To honour the restaurant’s glorious history, Chef Pare has undertaken the task of creating a tasting menu that reflects on the distinguished tenure of a culinary legend: Auguste Escoffier (1890-1897).
“We could not overlook the phenomenal history of The River Restaurant with the Escoffier food legend. We have been poring over old cookbooks and documents at the hotel, and at the Musée Escoffier in Villeneuve-Loubet, France, and are trying our very best to replicate and interpret some of his now legendary dishes. It is our humble homage to the great chef.” James Pare.

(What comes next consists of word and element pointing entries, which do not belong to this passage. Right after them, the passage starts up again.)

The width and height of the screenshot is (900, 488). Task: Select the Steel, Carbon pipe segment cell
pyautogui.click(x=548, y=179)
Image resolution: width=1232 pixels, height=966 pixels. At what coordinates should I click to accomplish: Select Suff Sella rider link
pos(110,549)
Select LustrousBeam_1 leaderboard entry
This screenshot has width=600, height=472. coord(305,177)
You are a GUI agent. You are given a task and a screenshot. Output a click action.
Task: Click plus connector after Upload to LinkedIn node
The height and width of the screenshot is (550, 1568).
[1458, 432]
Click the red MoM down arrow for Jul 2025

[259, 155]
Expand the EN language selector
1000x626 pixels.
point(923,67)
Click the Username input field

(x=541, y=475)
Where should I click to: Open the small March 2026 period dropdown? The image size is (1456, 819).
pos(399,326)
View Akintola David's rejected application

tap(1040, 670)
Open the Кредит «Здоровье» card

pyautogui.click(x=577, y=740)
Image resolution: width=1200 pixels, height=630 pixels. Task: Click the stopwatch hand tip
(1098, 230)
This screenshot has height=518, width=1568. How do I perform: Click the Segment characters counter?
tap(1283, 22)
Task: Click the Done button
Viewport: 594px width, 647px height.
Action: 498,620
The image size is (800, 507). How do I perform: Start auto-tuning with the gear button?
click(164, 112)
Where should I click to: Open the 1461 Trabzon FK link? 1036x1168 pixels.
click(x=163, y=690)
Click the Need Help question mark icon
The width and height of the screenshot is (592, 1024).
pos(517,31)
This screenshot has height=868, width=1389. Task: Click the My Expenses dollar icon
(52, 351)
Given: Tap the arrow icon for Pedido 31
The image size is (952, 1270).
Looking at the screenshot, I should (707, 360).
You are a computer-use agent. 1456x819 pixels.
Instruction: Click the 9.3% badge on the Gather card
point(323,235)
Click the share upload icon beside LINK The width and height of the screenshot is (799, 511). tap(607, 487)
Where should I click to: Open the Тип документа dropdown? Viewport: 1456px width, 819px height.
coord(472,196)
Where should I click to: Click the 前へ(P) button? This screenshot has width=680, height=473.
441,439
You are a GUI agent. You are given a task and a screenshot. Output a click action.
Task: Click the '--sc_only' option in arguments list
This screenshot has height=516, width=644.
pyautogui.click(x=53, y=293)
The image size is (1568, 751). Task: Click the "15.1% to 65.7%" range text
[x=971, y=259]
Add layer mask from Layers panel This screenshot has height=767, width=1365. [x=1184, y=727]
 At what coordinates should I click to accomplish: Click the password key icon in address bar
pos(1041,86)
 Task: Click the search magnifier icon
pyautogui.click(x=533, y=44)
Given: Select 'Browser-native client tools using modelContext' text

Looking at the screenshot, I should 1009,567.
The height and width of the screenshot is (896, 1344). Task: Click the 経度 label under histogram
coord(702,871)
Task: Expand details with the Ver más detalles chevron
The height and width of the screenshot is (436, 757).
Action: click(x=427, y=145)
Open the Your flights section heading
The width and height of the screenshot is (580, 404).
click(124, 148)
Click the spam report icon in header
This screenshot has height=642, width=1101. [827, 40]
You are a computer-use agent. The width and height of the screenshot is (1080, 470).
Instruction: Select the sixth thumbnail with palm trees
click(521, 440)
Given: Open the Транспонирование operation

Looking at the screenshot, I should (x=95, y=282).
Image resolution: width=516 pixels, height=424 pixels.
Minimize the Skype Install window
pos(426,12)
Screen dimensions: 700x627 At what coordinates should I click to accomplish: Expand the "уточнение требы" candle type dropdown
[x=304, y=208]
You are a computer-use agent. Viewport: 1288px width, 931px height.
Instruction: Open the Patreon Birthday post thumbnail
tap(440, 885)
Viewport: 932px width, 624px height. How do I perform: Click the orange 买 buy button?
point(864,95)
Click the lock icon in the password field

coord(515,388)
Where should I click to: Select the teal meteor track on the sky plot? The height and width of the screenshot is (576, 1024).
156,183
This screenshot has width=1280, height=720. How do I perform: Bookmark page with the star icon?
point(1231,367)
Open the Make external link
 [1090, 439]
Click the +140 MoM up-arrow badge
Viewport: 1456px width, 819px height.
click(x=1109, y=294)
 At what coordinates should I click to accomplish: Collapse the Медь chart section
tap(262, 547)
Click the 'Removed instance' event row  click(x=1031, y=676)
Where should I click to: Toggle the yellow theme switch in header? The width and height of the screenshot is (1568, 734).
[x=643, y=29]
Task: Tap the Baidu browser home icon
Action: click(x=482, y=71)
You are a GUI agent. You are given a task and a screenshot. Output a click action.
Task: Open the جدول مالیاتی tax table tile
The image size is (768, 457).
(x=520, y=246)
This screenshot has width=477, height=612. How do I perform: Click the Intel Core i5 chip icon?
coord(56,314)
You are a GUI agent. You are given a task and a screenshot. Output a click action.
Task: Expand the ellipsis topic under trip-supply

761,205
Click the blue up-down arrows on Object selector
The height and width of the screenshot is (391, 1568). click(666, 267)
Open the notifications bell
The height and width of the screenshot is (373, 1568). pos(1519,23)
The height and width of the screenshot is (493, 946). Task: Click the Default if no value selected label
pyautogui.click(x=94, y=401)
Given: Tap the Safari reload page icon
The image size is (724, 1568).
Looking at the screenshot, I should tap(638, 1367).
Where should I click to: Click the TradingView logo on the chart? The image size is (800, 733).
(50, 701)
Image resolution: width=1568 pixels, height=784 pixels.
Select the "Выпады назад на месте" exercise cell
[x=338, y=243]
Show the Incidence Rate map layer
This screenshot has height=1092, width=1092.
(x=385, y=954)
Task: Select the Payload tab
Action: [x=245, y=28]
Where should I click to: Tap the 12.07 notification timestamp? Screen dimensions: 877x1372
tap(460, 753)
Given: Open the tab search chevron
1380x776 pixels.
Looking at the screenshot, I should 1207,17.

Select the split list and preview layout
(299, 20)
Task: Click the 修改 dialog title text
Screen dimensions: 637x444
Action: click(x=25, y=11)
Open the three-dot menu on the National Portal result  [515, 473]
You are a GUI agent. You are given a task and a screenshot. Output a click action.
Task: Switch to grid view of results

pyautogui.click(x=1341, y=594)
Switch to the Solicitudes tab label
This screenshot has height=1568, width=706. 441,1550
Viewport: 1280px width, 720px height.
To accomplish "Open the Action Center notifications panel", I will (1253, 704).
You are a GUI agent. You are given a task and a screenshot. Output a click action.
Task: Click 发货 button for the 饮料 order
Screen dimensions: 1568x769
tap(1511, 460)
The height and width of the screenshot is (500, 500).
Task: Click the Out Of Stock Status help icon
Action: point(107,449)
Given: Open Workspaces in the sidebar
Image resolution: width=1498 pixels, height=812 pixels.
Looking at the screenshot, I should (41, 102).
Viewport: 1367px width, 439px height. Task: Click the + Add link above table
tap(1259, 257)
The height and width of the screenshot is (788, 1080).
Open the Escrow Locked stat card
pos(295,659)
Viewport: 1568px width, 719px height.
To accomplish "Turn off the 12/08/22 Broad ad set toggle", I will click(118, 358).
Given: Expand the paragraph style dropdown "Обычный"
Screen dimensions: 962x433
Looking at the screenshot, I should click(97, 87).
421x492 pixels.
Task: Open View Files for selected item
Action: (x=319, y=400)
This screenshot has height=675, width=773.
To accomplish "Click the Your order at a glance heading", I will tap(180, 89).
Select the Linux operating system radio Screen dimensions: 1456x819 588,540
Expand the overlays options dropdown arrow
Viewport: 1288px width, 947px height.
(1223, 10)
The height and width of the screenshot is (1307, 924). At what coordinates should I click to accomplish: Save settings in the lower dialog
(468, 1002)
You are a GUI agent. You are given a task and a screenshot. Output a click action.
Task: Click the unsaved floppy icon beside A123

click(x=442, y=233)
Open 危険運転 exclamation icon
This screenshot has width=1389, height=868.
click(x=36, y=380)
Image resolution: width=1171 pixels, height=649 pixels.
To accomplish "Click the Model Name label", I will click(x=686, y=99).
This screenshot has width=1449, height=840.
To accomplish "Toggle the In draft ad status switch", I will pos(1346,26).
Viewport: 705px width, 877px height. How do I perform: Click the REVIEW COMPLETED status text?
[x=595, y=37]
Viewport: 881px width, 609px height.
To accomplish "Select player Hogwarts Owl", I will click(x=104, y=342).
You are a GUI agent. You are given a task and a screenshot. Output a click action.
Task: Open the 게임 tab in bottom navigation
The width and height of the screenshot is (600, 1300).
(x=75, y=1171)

Taking on Escoffier’s legacy of modernising French cuisine the result comes as a seasonal six course tasting menu that pays tribute to a set of Escoffier’s most famous dishes. The first installment includes Quail Consommé, Sole Victoria and Peach Melba.
Recipe – Sole Victoria Serves 4 people
1 whole Dover sole
½ Scottish lobster (400-500g)
1g fresh truffles
200ml white wine
300g fish bones
50ml reduced fish stock
2 egg yolks
½ tbsp lemon juice
Heat the butter gently on a medium heat until it has stopped bubbling and sizzling. The water content will have evaporated and the sediment will have settled on the bottom of the pan. Skim off the scum and ladle out the butter, leaving the sediment behind.
A dash of cayenne pepper
1½ tbsp chopped lobster
1½ tbsp chopped truffle
Take the Dover sole off the bone and put the fish bones aside. Sweat the onions and fennel in a large pot, but do not colour the vegetables. Deglaze with white wine, let them simmer for 2-3 minutes then add the fish bones. Fill the pot with cold water to cover the bones and simmer for ½ hour. Strain and set 150ml aside. Use the rest to poach the sole fillets later. Place 150ml in a pan and reduce to 50ml on low heat for the sauce base.
Start by cleaning the lobster while it is alive. Pull the tail and the claws off the live lobster; cook the tails in boiling water for 2 minutes and the claws for 6 minutes. Cool the lobster right away in ice water to stop the cooking process. Remove the meat from the lobster tail by putting the tail on its side and crushing it with light pressure, using a towel hold each side of the shell and break it apart without damaging the tail meat. To remove the claw meat, use the back of a knife or crab crackers to lightly break the shell and remove the claw and cartilage. Dice the tail and claws. Keep some of the lobster for the garnish, about 3 tablespoons for each sole fillet and use the rest for the sauce.
To make the sauce Victoria, find a small bowl that will fit inside a medium-sized pot. Add 2-3 inches of water and allow the water to simmer. In the bowl, add the reduced fish stock and the two egg yolks, and whisk for 2-3 minutes until it thickens like a cream, then slowly whisk in the clarified butter, starting with 3 tablespoons. Keep adding more butter until the mixture starts to emulsify. After all the butter is used, add the cayenne pepper, chopped lobster and truffles. Set aside in a warm place until it is ready to serve.
Fold the sole fillets and poach them in fish stock for 3-4 minutes on low/medium heat. Place the fillets onto a plate, arrange chopped lobster on each fillet, shave the truffles over and serve with the sauce Victoria.